Last Updated: February 13, 2026
Introduction to NAGS Deficiency
N-acetylglutamate synthase (deficiency (NAGSD) is most commonly the result of the inheritance of mutations in the NAGS gene which encodes N-acetylglutamate synthase. NAGSD manifests in two forms identified as neonatal onset and as adult onset. Inherited NAGSD is an extremely rare autosomal recessive disorder with a frequency estimated to be 1 in 2,000,000 live births.
N-acetylglutamate synthase catalyzes the formation of N-acetyglutamate which is the obligate activator of the urea cycle enzyme, carbamoyl phosphate synthetase 1 (CPS1).
Because of the role of N-acetylglutamate in the activation of CPS1, NAGSD represents a disorder that is associated with a secondary defect in the processes of the urea cycle. The symptoms of inherited NAGSD mimic those of CPS1 deficiency, CPSD and include elevated plasma ammonia, glutamine, and alanine, reduced or absent citrulline, normal urinary orotate, and respiratory alkalosis.
Deficiency of NAGS activity can also result through secondary inhibition. Secondary inhibition of NAGS activity occurs in a number of conditions associated with the accumulation of short fatty acids (SCFA) as in the various organic acidemias. Accumulation of of the CoA derivatives of SCFA is thought to inhibit NAGS activity through either competition with acyl-CoA or through reductions in the overall coenzyme A pool, or both. In the case of the disorders identified as propionic acidemia and isovaleric acidemia, the accumulating propionyl-CoA and isovaleryl-CoA, respectively, is associated with inhibition of NAGS activity.
Molecular Biology of NAGS Deficiency
The N-acetylglutamate synthase gene (NAGS) is located on chromosome 17q21.31 and is composed of 7 exons that encode a 534 amino acid mitochondria-localized protein. The mitochondrial targeting sequence reside in the N-terminal region of the protein. The major tissues of expression of the NAGS gene are the liver, as expected for its role in the urea cycle, and the intestines.
The functional NAGS enzyme is a homotrimer but higher order multimers have been shown to form in the presence of the allosteric activator of the enzyme, arginine. The presence of arginine results in from three to fivefold increases in the level of NAGS activity.
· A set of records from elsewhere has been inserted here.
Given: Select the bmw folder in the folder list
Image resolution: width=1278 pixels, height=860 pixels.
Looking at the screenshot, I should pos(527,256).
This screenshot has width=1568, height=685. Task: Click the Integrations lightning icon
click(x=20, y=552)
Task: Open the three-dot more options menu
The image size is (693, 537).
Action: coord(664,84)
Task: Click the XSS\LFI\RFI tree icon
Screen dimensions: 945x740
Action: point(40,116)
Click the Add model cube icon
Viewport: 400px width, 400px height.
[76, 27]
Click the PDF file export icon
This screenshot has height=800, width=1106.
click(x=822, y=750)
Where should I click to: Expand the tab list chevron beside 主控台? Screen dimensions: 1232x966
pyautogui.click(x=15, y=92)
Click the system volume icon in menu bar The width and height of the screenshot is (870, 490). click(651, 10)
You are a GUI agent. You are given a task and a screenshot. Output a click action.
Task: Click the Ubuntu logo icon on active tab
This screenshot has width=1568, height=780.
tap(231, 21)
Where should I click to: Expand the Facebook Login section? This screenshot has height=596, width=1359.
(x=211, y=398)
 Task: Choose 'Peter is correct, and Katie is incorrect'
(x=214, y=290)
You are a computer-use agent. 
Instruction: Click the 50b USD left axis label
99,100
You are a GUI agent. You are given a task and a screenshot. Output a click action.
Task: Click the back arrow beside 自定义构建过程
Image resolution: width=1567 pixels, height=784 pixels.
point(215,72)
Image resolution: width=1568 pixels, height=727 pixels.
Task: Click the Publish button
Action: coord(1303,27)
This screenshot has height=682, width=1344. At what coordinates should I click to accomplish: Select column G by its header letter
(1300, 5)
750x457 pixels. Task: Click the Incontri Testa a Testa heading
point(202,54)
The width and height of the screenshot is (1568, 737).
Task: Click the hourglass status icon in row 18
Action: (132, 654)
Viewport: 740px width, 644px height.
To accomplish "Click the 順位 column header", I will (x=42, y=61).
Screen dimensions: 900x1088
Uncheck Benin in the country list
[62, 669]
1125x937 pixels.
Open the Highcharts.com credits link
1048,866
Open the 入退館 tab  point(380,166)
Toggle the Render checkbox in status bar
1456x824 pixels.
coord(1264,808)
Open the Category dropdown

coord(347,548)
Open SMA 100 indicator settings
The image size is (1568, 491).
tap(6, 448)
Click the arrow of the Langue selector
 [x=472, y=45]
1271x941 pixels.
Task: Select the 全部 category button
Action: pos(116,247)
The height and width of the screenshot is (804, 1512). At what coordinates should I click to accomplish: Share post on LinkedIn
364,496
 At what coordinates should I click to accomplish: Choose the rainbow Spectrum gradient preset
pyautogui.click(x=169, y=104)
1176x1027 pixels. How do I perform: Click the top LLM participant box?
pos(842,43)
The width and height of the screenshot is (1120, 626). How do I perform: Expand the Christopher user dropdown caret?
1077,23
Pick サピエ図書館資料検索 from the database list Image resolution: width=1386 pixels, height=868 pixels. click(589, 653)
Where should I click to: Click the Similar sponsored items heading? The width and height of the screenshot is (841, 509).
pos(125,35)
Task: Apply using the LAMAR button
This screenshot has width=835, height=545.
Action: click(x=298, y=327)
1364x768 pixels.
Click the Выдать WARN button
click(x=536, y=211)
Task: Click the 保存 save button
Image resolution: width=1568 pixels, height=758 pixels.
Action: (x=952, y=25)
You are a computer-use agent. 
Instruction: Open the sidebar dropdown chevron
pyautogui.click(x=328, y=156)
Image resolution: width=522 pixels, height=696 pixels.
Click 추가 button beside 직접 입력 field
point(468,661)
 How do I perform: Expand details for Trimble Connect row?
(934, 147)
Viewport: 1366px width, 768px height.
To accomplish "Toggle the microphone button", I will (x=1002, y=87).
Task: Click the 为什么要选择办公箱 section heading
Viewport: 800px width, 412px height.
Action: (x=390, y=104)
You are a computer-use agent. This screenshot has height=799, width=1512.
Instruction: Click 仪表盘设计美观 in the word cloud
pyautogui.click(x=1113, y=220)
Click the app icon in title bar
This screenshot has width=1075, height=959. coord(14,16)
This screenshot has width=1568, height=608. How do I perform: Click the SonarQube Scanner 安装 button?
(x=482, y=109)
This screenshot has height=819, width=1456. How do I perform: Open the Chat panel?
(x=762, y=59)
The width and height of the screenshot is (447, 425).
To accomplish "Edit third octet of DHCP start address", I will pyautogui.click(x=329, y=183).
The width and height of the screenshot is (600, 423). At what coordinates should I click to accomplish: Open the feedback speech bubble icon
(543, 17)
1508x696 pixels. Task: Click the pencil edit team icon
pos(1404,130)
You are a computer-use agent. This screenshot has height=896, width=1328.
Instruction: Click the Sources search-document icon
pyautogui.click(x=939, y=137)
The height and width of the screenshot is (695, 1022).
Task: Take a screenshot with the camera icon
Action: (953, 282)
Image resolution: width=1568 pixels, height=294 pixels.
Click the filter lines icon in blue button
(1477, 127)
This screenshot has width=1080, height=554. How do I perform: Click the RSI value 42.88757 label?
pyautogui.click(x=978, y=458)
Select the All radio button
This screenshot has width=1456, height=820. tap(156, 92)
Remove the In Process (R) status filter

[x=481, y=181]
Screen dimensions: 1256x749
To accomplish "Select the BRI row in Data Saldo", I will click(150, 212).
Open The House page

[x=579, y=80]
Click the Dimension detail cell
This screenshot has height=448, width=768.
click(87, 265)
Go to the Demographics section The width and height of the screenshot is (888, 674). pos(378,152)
Only a very few mutations have thus far been identified in the NAGS gene associated with inherited NAGSD. These mutations include missense, nonsense, frameshift, and splice site mutations. Missense mutations are the most common and are most often associated with the neonatal onset form of NAGSD.
Clinical Features of NAGS Deficiency
Clinically, inherited cases of NAGS deficiency can be divided into neonatal onset and late onset forms.
Neonatal cases often present with poor feeding or feeding intolerance, irritability, vomiting, lethargy, hypertonia and/or hypotonia, encephalopathy, respiratory distress, hepatomegaly, seizures, and tachypnea.
Late onset NAGS deficiency shows variability in age of onset and disease severity that could be attributed to a number of genetic and environmental factors. The common symptoms associated with late-onset NAGSD include vomiting, confusion or disorientation, ataxia, lethargy, decreased level of consciousness, seizures, and hypotonia. The variability in presenting symptoms in the late-onset form of NAGSD can be due to the amounts and activities of individual proteins, to differences in cellular and tissue organization, as well as differences in the type of diet consumed by affected patients. Indeed, in many cases of late-onset NAGSD affected individuals exhibited a history of avoidance of high protein foods.
Treatment of NAGS Deficiency
As is typical in other UCD, acute episodes of hyperammonemia can be treated with intravenous administration of Ammunol® and with oral Buphenyl® for chronic adjunctive therapy of hyperammonemia. The mechanism of action of these compounds is detailed in the Urea Cycle Disorders: Overview page.
The treatment of NAGSD also includes the administration of the N-carbamoylglutamate which is an analog of N-acetylglutamate (NAG) and activates CPS1 similarly to NAG.